MediBuddy FY25 Financial Highlights
1. Revenue & Income
Operating Revenue: MediBuddy’s revenue from operations grew by 12.3% year-on-year, reaching ₹724.6 crore in FY25, up from ₹645.4 crore in FY24.
Primary Sources: Consultation fees, medicine delivery, lab tests, and insurance services remained the core drivers, accounting for ₹722 crore of the total operating revenue.
Total Income: Including non-operating income (like interest on investments and fixed deposits), the company's total income stood at ₹743 crore.
2. Narrowing Losses
The most significant achievement for MediBuddy in FY25 was the reduction of its net losses:
Net Loss: The company successfully narrowed its losses by 37%, bringing them down to ₹137 crore, compared to ₹215.7 crore in FY24.
EBITDA Margin: Its EBITDA margin improved significantly to -14.19% in FY25 (up from -25.67% in the previous year).

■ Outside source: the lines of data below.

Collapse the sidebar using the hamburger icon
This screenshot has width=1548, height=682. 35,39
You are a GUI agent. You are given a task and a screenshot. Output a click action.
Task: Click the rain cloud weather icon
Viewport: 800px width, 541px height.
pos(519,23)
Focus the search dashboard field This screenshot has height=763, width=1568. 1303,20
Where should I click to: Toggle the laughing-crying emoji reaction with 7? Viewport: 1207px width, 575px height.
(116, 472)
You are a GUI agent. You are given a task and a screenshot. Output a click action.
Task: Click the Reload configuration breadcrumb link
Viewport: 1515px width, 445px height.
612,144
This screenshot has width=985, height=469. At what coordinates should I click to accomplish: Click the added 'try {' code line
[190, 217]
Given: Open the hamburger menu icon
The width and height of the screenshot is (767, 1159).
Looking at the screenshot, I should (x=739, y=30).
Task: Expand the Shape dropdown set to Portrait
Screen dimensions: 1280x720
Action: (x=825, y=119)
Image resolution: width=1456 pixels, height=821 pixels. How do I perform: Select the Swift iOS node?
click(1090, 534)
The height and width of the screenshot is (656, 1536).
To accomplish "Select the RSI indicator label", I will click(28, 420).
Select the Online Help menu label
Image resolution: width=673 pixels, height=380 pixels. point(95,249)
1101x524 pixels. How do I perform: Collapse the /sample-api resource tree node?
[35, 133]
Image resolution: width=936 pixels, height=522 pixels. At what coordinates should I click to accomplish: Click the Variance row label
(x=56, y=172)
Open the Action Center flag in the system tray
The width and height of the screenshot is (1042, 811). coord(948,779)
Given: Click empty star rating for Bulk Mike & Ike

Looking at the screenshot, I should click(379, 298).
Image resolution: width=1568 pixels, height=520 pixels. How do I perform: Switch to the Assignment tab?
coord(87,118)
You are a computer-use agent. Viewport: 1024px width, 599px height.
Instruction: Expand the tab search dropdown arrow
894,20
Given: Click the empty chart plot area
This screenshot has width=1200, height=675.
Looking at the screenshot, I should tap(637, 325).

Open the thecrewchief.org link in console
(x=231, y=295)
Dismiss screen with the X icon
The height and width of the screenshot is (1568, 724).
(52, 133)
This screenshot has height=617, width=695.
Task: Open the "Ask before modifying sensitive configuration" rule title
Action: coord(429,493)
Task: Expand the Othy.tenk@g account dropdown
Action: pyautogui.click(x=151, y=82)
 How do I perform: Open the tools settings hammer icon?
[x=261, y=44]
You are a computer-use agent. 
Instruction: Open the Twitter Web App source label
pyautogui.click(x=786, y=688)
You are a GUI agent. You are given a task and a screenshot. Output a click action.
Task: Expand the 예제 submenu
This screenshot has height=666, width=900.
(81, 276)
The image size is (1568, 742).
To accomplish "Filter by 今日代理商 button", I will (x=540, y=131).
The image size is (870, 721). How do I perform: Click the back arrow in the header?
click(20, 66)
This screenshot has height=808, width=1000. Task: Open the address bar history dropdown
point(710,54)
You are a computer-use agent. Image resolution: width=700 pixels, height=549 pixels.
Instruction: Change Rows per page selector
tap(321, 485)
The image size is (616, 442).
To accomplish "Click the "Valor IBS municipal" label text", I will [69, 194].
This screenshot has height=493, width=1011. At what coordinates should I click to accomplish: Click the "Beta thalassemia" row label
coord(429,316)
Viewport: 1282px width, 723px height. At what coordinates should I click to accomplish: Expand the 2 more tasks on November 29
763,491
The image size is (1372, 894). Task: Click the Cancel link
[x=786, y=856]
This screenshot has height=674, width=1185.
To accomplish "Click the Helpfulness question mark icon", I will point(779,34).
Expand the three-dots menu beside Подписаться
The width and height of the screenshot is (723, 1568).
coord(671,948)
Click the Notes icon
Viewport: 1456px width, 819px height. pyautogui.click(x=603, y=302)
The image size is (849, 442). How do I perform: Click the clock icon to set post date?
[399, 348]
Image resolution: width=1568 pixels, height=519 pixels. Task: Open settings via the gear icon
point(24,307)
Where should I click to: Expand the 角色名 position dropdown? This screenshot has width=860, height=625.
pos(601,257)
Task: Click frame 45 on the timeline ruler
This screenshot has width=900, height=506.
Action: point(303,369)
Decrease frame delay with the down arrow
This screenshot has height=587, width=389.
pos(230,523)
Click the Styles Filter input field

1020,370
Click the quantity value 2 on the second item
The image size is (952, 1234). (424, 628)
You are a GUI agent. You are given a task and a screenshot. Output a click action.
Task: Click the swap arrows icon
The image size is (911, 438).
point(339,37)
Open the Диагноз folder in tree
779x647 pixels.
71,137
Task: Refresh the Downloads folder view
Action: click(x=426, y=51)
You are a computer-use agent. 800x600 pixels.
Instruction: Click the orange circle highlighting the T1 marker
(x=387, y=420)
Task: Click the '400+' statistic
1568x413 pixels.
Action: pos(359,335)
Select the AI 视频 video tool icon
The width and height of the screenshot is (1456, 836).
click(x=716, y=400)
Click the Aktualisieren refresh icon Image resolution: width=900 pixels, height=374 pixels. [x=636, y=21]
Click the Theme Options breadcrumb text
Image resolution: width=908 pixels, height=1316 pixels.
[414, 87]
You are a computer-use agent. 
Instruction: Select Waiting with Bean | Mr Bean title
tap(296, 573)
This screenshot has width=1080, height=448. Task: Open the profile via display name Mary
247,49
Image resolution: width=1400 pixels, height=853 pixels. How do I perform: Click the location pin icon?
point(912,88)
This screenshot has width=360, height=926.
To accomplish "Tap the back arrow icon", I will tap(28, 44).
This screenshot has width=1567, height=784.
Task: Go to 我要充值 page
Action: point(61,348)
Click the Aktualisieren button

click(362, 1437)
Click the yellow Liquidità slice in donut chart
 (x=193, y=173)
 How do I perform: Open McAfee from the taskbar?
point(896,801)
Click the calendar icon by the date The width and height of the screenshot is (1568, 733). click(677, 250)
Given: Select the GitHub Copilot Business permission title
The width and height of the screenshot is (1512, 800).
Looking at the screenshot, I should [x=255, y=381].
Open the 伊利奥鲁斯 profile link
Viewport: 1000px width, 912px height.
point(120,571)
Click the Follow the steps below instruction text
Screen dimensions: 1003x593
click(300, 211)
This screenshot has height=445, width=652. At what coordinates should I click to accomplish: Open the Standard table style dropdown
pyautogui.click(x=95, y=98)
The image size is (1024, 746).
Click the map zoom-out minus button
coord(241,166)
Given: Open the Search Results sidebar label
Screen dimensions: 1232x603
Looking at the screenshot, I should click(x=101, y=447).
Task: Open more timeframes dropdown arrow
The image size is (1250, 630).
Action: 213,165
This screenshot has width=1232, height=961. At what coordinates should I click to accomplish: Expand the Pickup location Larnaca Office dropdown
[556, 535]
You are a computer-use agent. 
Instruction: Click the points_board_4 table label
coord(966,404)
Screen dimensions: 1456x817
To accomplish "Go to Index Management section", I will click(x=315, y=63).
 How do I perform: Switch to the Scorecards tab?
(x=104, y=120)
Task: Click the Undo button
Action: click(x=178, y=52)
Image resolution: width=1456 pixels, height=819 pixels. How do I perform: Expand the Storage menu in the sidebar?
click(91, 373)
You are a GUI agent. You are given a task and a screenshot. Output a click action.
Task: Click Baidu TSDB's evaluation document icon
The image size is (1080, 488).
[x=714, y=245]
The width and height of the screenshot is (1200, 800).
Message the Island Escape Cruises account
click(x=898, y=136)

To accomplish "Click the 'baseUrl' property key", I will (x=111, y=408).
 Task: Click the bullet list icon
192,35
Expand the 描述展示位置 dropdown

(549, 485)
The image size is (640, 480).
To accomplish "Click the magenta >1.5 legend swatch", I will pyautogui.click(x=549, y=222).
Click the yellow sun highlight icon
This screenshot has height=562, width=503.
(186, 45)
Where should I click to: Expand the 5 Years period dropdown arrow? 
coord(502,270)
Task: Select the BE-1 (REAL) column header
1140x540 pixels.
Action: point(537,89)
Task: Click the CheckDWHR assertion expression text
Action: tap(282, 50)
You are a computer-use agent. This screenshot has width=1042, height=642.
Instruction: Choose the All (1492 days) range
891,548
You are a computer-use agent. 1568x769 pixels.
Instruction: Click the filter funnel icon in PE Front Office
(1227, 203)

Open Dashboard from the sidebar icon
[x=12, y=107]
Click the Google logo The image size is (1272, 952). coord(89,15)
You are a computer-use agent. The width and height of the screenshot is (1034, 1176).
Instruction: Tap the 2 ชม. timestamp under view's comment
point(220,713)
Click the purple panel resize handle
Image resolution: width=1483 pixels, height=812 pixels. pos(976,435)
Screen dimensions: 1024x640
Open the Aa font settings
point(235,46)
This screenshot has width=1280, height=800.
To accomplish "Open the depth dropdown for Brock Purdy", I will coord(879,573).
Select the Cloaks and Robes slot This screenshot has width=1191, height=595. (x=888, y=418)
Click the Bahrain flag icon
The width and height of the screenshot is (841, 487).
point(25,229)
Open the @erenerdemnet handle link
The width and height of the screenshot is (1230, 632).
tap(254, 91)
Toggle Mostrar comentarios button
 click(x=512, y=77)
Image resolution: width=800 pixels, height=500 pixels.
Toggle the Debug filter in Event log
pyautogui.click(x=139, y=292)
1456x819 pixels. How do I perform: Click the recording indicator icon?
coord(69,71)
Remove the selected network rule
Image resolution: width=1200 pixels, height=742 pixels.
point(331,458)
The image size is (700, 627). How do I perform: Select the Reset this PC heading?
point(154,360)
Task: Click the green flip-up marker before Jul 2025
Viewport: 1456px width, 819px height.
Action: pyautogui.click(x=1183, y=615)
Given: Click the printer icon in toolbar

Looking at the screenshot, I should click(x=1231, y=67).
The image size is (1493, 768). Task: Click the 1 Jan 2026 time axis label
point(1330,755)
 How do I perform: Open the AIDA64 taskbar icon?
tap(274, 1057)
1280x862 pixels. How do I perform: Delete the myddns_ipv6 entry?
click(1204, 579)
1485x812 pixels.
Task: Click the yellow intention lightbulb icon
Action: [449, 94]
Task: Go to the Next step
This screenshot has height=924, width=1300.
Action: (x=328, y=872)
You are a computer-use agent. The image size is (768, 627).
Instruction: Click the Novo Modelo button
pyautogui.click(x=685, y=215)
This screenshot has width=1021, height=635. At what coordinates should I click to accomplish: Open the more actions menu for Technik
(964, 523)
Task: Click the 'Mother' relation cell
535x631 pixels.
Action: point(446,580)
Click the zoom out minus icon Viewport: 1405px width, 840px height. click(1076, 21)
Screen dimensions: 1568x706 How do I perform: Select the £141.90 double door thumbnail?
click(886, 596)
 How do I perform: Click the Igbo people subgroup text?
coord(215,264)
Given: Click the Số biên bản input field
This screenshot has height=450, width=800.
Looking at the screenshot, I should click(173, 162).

Unit Economics: For every ₹1 of operating revenue earned, the company spent ₹1.21, a noted improvement in operational efficiency.
3. Expense Breakdown
Total expenses for the Bengaluru-based firm remained flat at approximately ₹879 crore.
Material Costs: The largest expense head, accounting for 38% of total spending at ₹333 crore.
Employee Benefits: Increased marginally by 8% to ₹176.8 crore (includes ₹6 crore in ESOPs).
Sales & Commissions: Spending on sales payouts and agent commissions actually declined by 7% to ₹155.47 crore.
Other Costs: The company spent ₹42.5 crore on safety/security and ₹32.5 crore on IT infrastructure.
Market Context & Funding
As of March 2025, MediBuddy maintains a healthy liquidity position with current assets of ₹395.2 crore, including ₹80 crore in cash and bank balances.
The platform has raised approximately $190 million to date. Its last major funding round was an $18 million injection in August 2023 from existing backers like Quadria Capital, Lightrock, and TEAMFund. In the competitive landscape, MediBuddy continues to battle against players like Practo, Tata 1mg, and Lybrate.